> [Input]:
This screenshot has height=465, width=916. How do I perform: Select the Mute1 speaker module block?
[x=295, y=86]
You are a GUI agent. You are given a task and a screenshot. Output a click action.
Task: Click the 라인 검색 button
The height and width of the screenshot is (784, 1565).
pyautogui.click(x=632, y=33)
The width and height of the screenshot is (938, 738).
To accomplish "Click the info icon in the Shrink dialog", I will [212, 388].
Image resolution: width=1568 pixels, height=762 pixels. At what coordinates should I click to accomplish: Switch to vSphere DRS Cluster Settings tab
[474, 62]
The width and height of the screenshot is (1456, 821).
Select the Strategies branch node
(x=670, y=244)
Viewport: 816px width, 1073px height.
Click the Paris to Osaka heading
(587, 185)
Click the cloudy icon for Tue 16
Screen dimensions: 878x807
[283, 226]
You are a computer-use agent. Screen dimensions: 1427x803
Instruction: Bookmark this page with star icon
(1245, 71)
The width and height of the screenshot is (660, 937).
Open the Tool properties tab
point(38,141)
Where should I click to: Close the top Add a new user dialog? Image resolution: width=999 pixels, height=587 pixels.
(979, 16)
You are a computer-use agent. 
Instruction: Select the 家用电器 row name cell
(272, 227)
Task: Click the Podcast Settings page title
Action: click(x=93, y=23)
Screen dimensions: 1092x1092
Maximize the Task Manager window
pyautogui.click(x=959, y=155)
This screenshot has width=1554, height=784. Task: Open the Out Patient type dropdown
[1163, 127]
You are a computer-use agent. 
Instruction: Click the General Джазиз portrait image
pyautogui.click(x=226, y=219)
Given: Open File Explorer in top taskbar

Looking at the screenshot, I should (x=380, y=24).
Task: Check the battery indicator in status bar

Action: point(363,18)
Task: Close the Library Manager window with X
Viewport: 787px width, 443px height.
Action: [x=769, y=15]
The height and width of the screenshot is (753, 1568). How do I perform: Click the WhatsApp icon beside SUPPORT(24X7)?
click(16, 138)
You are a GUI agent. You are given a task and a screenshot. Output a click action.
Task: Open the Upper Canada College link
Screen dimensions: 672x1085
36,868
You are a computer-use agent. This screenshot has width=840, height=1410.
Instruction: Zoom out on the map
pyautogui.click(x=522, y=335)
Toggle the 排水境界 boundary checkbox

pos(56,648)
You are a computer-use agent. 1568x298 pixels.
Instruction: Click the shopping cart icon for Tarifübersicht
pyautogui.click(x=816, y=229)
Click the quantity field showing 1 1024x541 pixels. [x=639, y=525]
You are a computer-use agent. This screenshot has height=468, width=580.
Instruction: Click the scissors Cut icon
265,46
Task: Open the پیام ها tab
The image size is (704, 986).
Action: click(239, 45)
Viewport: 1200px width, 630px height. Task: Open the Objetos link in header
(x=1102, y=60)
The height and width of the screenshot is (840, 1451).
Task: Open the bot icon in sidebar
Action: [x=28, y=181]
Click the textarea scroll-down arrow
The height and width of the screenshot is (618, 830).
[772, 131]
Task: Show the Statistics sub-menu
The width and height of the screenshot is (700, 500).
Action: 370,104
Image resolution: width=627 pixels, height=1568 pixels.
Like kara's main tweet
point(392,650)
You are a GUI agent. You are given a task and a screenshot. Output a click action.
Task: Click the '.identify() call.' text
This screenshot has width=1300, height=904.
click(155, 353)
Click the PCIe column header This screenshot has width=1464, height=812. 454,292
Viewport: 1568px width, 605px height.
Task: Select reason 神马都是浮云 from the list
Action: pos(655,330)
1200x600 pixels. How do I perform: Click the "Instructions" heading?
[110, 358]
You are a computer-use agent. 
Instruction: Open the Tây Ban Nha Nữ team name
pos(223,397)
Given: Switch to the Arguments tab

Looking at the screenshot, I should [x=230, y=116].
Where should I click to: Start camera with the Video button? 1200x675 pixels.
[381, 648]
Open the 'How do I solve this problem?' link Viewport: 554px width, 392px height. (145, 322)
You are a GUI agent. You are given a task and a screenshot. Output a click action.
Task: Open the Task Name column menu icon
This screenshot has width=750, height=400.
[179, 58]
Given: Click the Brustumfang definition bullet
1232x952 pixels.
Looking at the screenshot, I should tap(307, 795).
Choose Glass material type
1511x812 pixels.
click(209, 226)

> [What the exercise asks]:
Would you please output every record again, exactly?

> [Answer section]:
This screenshot has height=465, width=916. How do I perform: Select the Mute1 speaker module block?
[x=295, y=86]
You are a GUI agent. You are given a task and a screenshot. Output a click action.
Task: Click the 라인 검색 button
The height and width of the screenshot is (784, 1565).
pyautogui.click(x=632, y=33)
The width and height of the screenshot is (938, 738).
To accomplish "Click the info icon in the Shrink dialog", I will [212, 388].
Image resolution: width=1568 pixels, height=762 pixels. At what coordinates should I click to accomplish: Switch to vSphere DRS Cluster Settings tab
[474, 62]
The width and height of the screenshot is (1456, 821).
Select the Strategies branch node
(x=670, y=244)
Viewport: 816px width, 1073px height.
Click the Paris to Osaka heading
(587, 185)
Click the cloudy icon for Tue 16
Screen dimensions: 878x807
[283, 226]
You are a computer-use agent. Screen dimensions: 1427x803
Instruction: Bookmark this page with star icon
(1245, 71)
The width and height of the screenshot is (660, 937).
Open the Tool properties tab
point(38,141)
Where should I click to: Close the top Add a new user dialog? Image resolution: width=999 pixels, height=587 pixels.
(979, 16)
You are a computer-use agent. 
Instruction: Select the 家用电器 row name cell
(272, 227)
Task: Click the Podcast Settings page title
Action: click(x=93, y=23)
Screen dimensions: 1092x1092
Maximize the Task Manager window
pyautogui.click(x=959, y=155)
This screenshot has width=1554, height=784. Task: Open the Out Patient type dropdown
[1163, 127]
You are a computer-use agent. 
Instruction: Click the General Джазиз portrait image
pyautogui.click(x=226, y=219)
Given: Open File Explorer in top taskbar

Looking at the screenshot, I should (x=380, y=24).
Task: Check the battery indicator in status bar

Action: point(363,18)
Task: Close the Library Manager window with X
Viewport: 787px width, 443px height.
Action: [x=769, y=15]
The height and width of the screenshot is (753, 1568). How do I perform: Click the WhatsApp icon beside SUPPORT(24X7)?
click(16, 138)
You are a GUI agent. You are given a task and a screenshot. Output a click action.
Task: Open the Upper Canada College link
Screen dimensions: 672x1085
36,868
You are a computer-use agent. This screenshot has width=840, height=1410.
Instruction: Zoom out on the map
pyautogui.click(x=522, y=335)
Toggle the 排水境界 boundary checkbox

pos(56,648)
You are a computer-use agent. 1568x298 pixels.
Instruction: Click the shopping cart icon for Tarifübersicht
pyautogui.click(x=816, y=229)
Click the quantity field showing 1 1024x541 pixels. [x=639, y=525]
You are a computer-use agent. This screenshot has height=468, width=580.
Instruction: Click the scissors Cut icon
265,46
Task: Open the پیام ها tab
The image size is (704, 986).
Action: click(239, 45)
Viewport: 1200px width, 630px height. Task: Open the Objetos link in header
(x=1102, y=60)
The height and width of the screenshot is (840, 1451).
Task: Open the bot icon in sidebar
Action: [x=28, y=181]
Click the textarea scroll-down arrow
The height and width of the screenshot is (618, 830).
[772, 131]
Task: Show the Statistics sub-menu
The width and height of the screenshot is (700, 500).
Action: 370,104
Image resolution: width=627 pixels, height=1568 pixels.
Like kara's main tweet
point(392,650)
You are a GUI agent. You are given a task and a screenshot. Output a click action.
Task: Click the '.identify() call.' text
This screenshot has width=1300, height=904.
click(155, 353)
Click the PCIe column header This screenshot has width=1464, height=812. 454,292
Viewport: 1568px width, 605px height.
Task: Select reason 神马都是浮云 from the list
Action: pos(655,330)
1200x600 pixels. How do I perform: Click the "Instructions" heading?
[110, 358]
You are a computer-use agent. 
Instruction: Open the Tây Ban Nha Nữ team name
pos(223,397)
Given: Switch to the Arguments tab

Looking at the screenshot, I should [x=230, y=116].
Where should I click to: Start camera with the Video button? 1200x675 pixels.
[381, 648]
Open the 'How do I solve this problem?' link Viewport: 554px width, 392px height. (145, 322)
You are a GUI agent. You are given a task and a screenshot. Output a click action.
Task: Open the Task Name column menu icon
This screenshot has width=750, height=400.
[179, 58]
Given: Click the Brustumfang definition bullet
1232x952 pixels.
Looking at the screenshot, I should tap(307, 795).
Choose Glass material type
1511x812 pixels.
click(209, 226)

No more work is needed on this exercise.